--- Task goal ---
Please return the lines below verbatim, beginning at the one that has "Open the Terminal" and stopping after the one that has "Open KDJ indicator", and add no other lines.

Segment Open

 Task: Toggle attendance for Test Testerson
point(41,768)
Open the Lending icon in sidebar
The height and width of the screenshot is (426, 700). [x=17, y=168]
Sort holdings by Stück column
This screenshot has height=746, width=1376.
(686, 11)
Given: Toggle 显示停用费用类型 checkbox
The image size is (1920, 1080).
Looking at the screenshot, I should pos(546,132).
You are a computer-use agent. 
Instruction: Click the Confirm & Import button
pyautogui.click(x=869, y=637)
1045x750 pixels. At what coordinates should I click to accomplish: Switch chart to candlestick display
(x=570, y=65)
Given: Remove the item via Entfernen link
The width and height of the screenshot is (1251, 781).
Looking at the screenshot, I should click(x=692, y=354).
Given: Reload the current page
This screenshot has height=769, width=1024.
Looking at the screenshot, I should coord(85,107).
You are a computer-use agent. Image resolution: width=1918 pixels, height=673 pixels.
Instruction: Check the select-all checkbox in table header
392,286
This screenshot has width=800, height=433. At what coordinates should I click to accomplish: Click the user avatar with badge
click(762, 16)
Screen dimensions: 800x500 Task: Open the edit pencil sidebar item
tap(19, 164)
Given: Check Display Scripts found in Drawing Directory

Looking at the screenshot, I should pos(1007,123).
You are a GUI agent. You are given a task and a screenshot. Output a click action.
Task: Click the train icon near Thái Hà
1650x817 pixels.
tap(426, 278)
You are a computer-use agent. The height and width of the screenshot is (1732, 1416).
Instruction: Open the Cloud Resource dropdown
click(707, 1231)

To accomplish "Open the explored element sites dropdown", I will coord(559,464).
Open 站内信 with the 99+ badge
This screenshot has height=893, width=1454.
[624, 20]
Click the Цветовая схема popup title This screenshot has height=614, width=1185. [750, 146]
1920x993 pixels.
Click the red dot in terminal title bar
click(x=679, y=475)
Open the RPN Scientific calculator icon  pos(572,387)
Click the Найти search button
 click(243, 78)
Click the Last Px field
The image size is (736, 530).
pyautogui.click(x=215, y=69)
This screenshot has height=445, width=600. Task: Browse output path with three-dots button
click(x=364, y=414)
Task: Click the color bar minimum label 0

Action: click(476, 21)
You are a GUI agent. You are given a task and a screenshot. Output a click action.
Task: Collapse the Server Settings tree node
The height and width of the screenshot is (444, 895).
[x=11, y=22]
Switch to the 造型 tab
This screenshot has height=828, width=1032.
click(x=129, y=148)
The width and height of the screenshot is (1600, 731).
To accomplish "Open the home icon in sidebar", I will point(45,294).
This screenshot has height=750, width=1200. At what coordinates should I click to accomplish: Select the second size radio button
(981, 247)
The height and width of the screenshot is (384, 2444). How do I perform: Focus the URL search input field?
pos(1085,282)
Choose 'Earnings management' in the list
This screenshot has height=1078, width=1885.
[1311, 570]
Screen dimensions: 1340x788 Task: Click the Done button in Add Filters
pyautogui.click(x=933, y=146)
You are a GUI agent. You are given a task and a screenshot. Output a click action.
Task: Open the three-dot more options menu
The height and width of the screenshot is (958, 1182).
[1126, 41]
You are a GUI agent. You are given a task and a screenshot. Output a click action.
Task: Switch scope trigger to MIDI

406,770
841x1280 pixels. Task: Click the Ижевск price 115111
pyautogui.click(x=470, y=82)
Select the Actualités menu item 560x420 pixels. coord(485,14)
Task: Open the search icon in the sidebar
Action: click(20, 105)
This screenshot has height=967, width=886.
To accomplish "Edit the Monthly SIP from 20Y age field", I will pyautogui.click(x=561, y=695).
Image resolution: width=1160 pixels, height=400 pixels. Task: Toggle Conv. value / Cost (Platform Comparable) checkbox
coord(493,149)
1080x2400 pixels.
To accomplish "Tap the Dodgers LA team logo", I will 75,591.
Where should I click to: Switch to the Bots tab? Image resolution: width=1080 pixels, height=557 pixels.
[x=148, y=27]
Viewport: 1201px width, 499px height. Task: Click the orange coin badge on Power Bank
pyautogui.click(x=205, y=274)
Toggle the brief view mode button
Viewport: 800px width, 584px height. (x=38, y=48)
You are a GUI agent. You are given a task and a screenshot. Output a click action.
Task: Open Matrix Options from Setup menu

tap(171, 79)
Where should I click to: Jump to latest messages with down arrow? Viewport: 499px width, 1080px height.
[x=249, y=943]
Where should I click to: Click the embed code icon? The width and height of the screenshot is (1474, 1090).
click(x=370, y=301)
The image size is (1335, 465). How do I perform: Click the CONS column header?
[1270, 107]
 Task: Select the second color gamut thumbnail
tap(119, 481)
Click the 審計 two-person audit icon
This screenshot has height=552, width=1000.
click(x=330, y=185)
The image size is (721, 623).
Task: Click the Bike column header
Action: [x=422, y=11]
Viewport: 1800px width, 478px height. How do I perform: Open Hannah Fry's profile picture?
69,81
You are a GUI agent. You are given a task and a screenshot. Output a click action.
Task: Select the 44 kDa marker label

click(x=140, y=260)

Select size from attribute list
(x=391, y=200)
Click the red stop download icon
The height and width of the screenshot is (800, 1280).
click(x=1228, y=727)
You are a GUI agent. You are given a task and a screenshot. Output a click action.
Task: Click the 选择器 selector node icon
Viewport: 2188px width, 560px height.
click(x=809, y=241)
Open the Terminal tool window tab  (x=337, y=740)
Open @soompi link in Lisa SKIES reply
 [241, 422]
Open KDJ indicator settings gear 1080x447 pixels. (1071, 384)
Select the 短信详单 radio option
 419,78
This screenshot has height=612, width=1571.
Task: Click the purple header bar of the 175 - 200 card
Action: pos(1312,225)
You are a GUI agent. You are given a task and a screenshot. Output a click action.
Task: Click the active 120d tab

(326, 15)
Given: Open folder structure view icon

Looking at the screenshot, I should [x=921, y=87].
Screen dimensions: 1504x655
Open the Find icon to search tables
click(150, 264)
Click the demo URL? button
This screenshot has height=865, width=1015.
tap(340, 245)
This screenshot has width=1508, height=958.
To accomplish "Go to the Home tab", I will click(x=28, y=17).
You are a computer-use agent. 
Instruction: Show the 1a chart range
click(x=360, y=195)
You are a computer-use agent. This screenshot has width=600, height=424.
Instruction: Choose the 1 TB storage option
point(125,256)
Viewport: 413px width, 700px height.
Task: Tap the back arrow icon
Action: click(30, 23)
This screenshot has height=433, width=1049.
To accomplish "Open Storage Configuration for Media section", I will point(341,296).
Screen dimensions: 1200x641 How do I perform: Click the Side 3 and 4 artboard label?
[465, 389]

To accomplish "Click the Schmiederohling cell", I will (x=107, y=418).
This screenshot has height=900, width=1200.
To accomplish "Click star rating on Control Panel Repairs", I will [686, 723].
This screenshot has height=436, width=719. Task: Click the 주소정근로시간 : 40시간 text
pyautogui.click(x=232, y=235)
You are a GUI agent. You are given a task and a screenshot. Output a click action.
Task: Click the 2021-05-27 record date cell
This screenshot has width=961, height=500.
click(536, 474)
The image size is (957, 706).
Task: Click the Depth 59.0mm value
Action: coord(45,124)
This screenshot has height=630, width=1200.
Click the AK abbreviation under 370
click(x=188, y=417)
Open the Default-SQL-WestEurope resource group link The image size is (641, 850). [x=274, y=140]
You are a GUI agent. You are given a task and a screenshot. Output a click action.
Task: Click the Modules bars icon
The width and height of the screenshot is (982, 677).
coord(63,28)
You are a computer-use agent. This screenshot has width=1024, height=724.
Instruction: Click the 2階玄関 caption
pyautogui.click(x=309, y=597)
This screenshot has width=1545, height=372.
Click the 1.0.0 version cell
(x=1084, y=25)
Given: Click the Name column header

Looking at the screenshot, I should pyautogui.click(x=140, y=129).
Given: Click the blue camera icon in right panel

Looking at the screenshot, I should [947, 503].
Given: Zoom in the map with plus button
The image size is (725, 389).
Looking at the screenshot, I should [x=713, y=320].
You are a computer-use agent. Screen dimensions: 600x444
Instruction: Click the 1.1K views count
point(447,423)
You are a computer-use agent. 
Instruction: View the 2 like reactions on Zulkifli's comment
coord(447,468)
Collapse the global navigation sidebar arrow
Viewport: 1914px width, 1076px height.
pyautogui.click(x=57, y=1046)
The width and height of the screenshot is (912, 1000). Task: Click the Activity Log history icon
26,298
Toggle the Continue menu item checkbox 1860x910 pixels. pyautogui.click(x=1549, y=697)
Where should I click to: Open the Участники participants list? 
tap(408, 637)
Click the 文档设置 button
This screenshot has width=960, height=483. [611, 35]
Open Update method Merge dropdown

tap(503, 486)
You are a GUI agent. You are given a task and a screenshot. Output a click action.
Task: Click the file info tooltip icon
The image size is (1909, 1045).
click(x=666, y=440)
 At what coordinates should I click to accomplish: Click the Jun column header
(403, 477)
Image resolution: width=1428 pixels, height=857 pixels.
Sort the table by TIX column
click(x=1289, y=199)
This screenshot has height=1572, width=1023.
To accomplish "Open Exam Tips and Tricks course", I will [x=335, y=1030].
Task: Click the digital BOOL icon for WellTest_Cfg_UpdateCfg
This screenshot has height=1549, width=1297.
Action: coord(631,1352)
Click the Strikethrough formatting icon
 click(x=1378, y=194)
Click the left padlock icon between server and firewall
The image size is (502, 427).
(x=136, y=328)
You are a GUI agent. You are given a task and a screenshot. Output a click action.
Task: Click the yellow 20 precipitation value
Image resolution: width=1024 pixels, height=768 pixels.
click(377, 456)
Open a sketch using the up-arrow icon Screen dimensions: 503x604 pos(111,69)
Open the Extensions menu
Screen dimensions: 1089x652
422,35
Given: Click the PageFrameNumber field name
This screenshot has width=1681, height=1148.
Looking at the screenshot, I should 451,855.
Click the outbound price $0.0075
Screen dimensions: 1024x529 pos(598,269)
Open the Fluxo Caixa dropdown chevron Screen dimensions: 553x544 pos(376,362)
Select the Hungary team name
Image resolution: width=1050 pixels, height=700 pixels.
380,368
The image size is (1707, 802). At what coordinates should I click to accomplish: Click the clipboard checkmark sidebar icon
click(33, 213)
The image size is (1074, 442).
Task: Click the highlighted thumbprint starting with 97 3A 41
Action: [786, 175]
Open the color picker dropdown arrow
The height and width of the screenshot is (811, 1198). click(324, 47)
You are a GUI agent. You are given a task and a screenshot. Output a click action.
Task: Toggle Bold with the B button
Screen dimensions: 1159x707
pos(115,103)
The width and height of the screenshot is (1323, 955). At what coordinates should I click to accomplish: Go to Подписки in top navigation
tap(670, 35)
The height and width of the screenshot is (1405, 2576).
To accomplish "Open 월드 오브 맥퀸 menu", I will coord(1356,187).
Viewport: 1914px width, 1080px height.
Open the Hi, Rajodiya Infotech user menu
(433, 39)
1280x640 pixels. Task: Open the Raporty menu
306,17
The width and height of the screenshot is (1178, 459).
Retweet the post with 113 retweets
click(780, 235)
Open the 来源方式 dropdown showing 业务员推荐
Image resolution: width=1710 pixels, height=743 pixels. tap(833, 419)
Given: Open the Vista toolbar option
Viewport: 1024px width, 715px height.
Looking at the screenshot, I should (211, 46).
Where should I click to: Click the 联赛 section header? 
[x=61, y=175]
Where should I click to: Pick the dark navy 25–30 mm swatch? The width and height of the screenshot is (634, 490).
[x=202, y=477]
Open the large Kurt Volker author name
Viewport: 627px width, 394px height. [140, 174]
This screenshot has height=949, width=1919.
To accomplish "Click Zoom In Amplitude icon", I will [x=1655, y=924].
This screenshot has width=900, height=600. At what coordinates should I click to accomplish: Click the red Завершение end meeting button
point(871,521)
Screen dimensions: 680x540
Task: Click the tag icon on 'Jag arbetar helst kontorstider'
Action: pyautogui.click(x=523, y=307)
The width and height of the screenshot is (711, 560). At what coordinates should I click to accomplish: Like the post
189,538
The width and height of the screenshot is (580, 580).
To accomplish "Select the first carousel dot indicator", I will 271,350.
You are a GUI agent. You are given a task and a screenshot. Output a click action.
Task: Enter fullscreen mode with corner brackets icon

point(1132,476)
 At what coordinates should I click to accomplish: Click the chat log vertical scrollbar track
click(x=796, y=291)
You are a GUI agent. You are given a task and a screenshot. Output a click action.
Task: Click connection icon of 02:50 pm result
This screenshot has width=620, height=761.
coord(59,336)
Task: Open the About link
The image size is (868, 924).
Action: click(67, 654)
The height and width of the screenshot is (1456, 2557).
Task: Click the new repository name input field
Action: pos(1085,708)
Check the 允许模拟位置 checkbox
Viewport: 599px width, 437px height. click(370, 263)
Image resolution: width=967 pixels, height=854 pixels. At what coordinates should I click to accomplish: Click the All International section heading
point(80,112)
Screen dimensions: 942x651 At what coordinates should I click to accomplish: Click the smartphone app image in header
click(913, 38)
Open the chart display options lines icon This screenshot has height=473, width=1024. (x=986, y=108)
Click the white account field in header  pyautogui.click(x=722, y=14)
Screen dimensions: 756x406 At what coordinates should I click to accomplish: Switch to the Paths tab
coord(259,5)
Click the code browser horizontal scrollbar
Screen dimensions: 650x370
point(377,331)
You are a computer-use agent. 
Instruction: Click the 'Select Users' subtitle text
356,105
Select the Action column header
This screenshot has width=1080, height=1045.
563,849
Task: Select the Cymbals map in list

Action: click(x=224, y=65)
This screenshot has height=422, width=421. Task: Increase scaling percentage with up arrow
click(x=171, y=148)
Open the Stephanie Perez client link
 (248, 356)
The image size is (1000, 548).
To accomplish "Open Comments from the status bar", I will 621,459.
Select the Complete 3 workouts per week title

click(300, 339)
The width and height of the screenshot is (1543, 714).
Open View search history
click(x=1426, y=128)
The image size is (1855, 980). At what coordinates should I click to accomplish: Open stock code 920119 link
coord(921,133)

Segment Closed

--- Response box ---
Open the Terminal tool window tab  (x=337, y=740)
Open @soompi link in Lisa SKIES reply
 [241, 422]
Open KDJ indicator settings gear 1080x447 pixels. (1071, 384)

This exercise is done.